If this game show wants to see how smart you really are, they need to ask you how much calories in a regular onion–cheddar cheese bagel. Go ahead, ask you the price of your cell phone minutes any hour of the day. Ask you about the cost of a ticket for going thirty miles over the speed limit. Ask the round-trip fare to Cabo for spring break. Down to the penny, you can tell them the price of decent seats for the Panic at the Disco! reunion tour.

They should ask you the price of a Long Island Iced Tea. The price of Marcia Sanders's abortion. Ask about your expensive herpes medication you have to take but don't want your folks to know you need. Ask the price of your History of European Art textbook which cost three hundred bucks—fuck you very much.

Ask what that stamp of Hello Kitty set you back.

The sweatshirt granny bids some regular amount of money for her showcase. Just like always, the numbers of her bid appear in tiny lights, glowing on the front of her contestant desk where she stands.

Here, all the Zeta Delts are yelling. Your phone keeps ringing and ringing.

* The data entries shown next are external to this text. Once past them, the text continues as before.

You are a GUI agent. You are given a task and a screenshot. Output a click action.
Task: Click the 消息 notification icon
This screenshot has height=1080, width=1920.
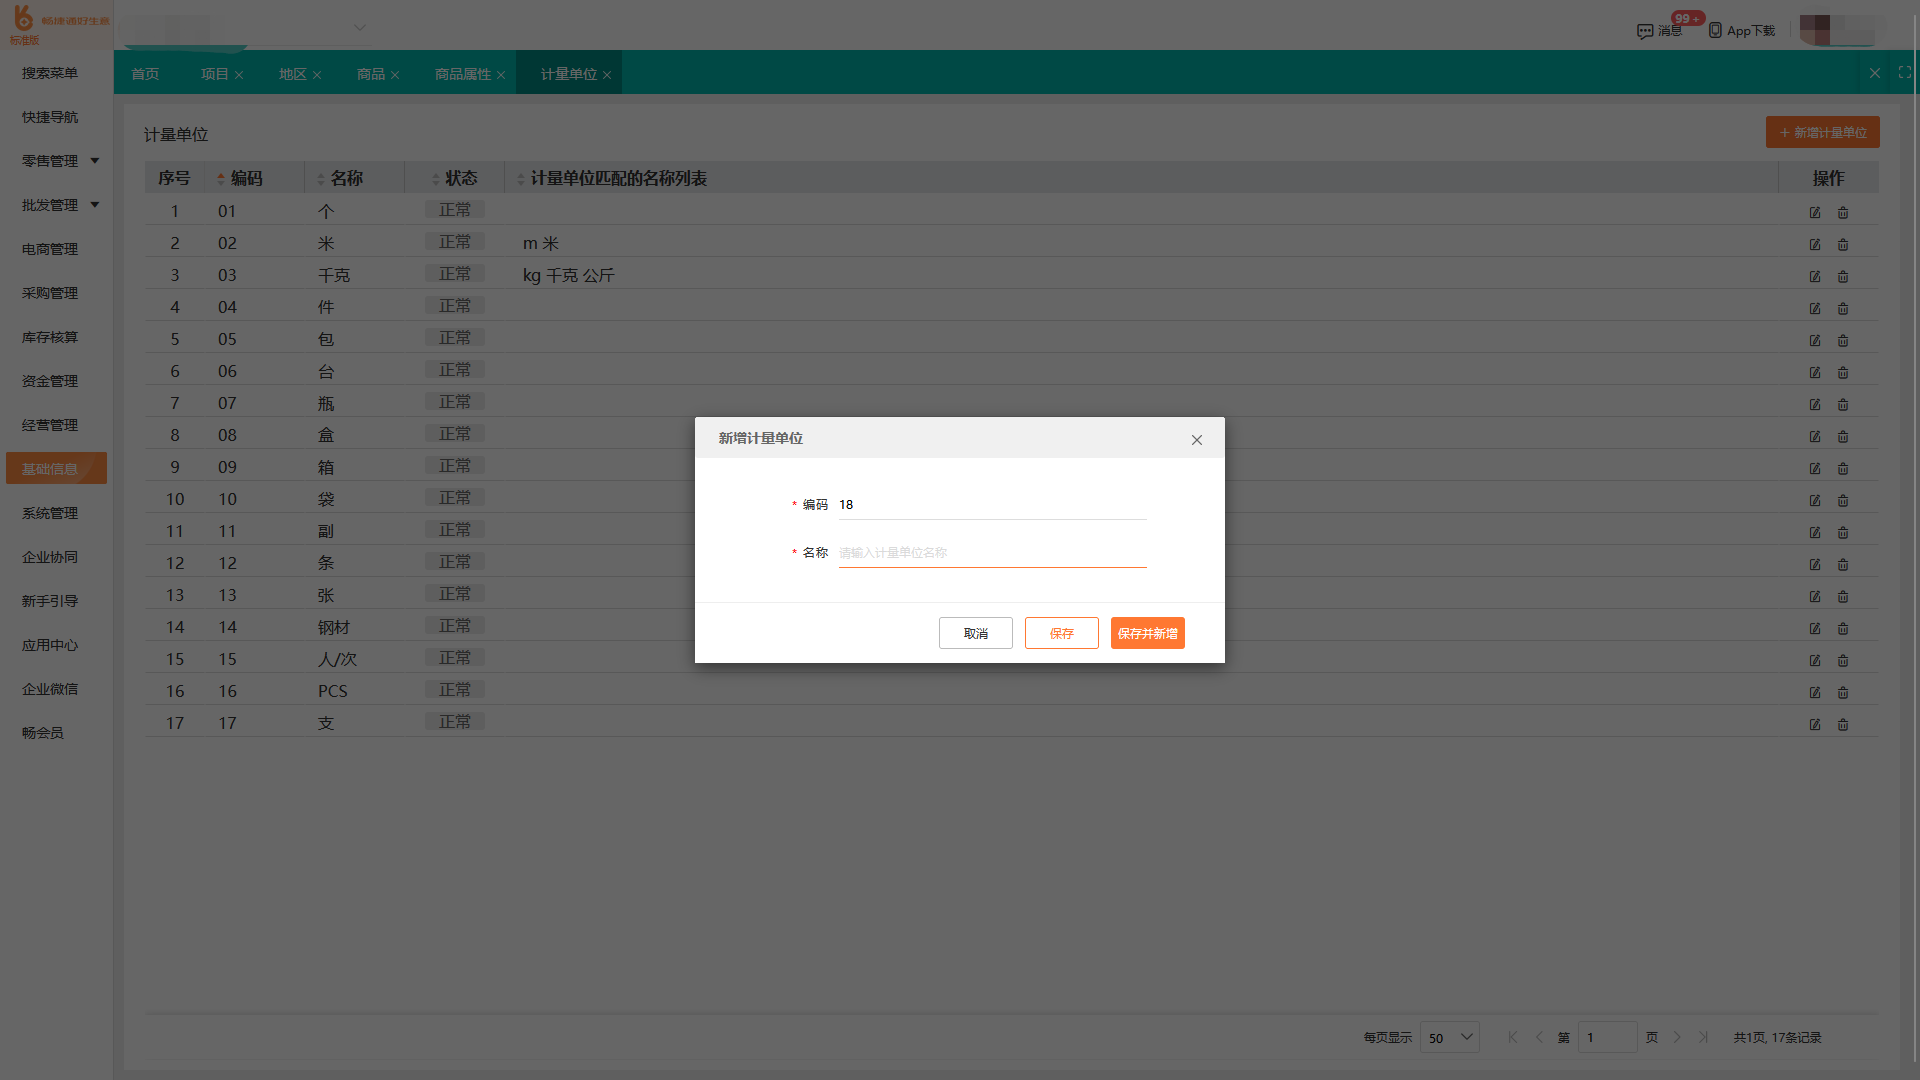(x=1659, y=29)

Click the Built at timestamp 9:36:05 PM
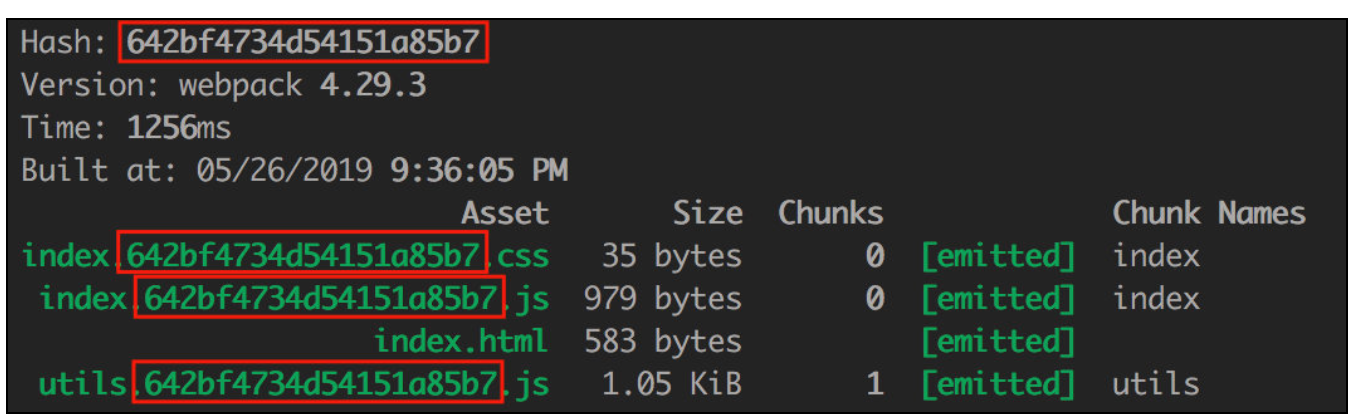click(x=478, y=170)
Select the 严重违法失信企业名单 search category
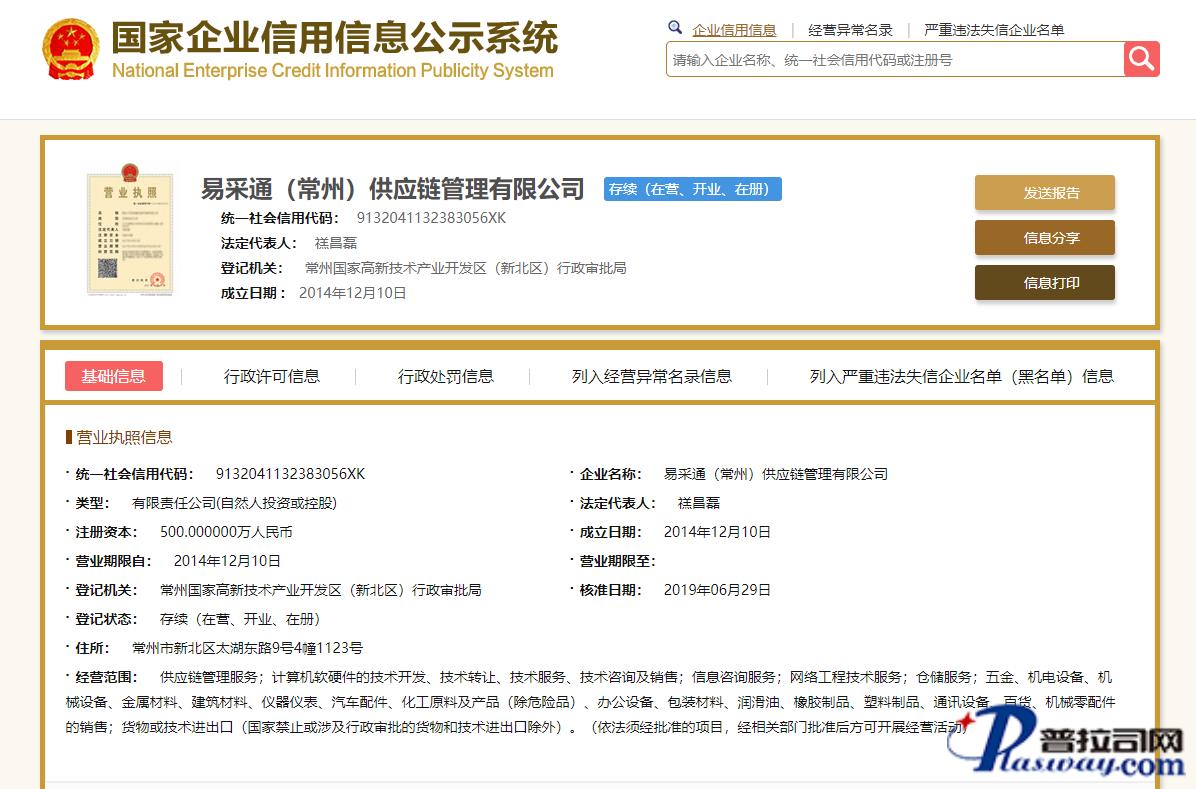This screenshot has height=789, width=1196. pyautogui.click(x=993, y=30)
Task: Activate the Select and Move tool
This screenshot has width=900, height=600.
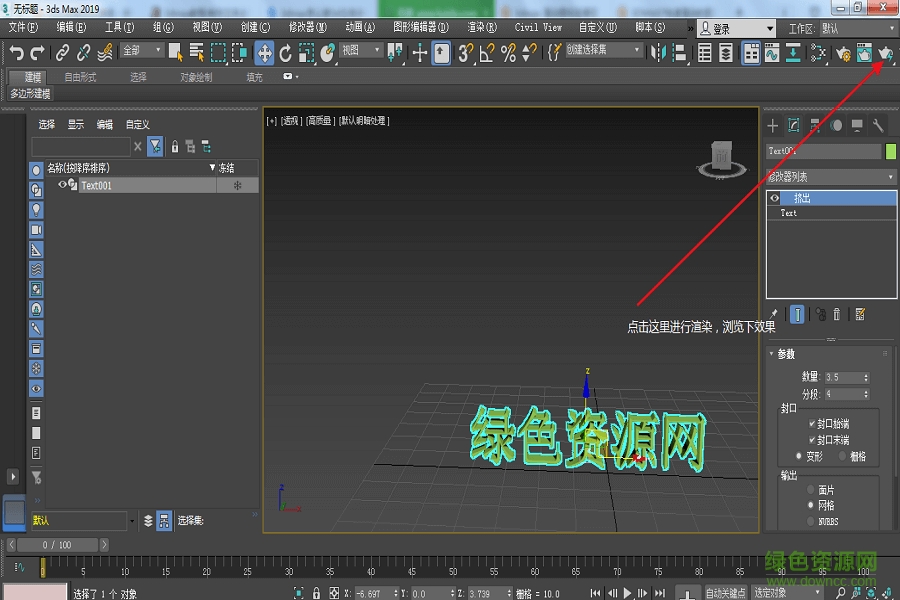Action: click(265, 54)
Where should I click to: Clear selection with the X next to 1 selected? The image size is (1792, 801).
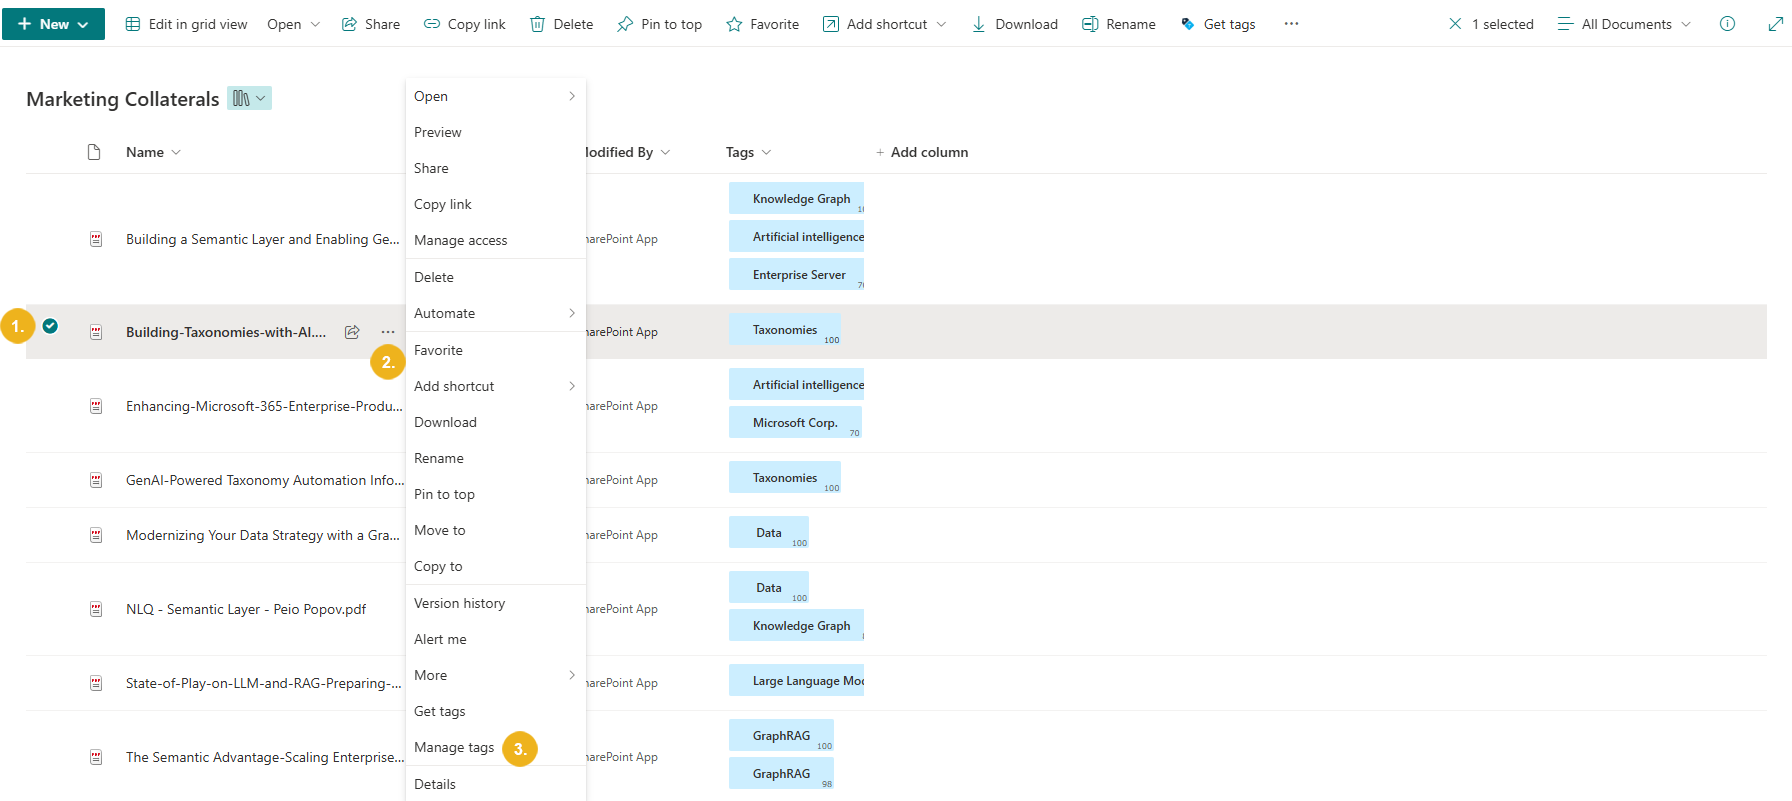point(1455,24)
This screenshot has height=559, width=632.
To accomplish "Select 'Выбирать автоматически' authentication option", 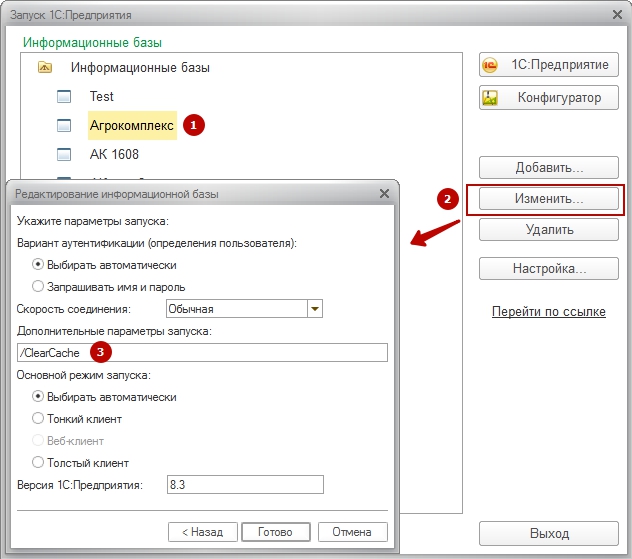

For your showcase, a supermodel rolls out five hundred pounds of raw beefsteak. The steaks fit inside a barbecue. The barbecue fits onboard a speedboat that fits inside a trailer for towing it that fits a massive fifth-wheel pickup truck that fits inside the garage of a brand-new house in Austin. Austin, like, in Texas.

Meantime, all the Zeta Delts all stand up. They get to their feet and step up on their audience seats cheering and waving, not chanting your name, but chanting, “Zeta Delt!” Chanting, “Zeta Delt!” Chanting, “Zeta Delt!” loud enough so it records for the broadcast.

It's probably the acid, but—you're battling some old nobody you've never met, fighting over shit you don't even want.

Probably it's the acid, but—right here and now—fuck declaring a business major. Fuck General Principles of Accounting 301.

Stuck partway down your throat, something makes you gag.

And on purpose, by accident, you bid a million, trillion, gah-zillion dollars—and ninety-nine cents.

And everything shuts down to quiet. Maybe just the little clicking sounds of all those Las Vegas lights blinking on and off, on and off. On and off.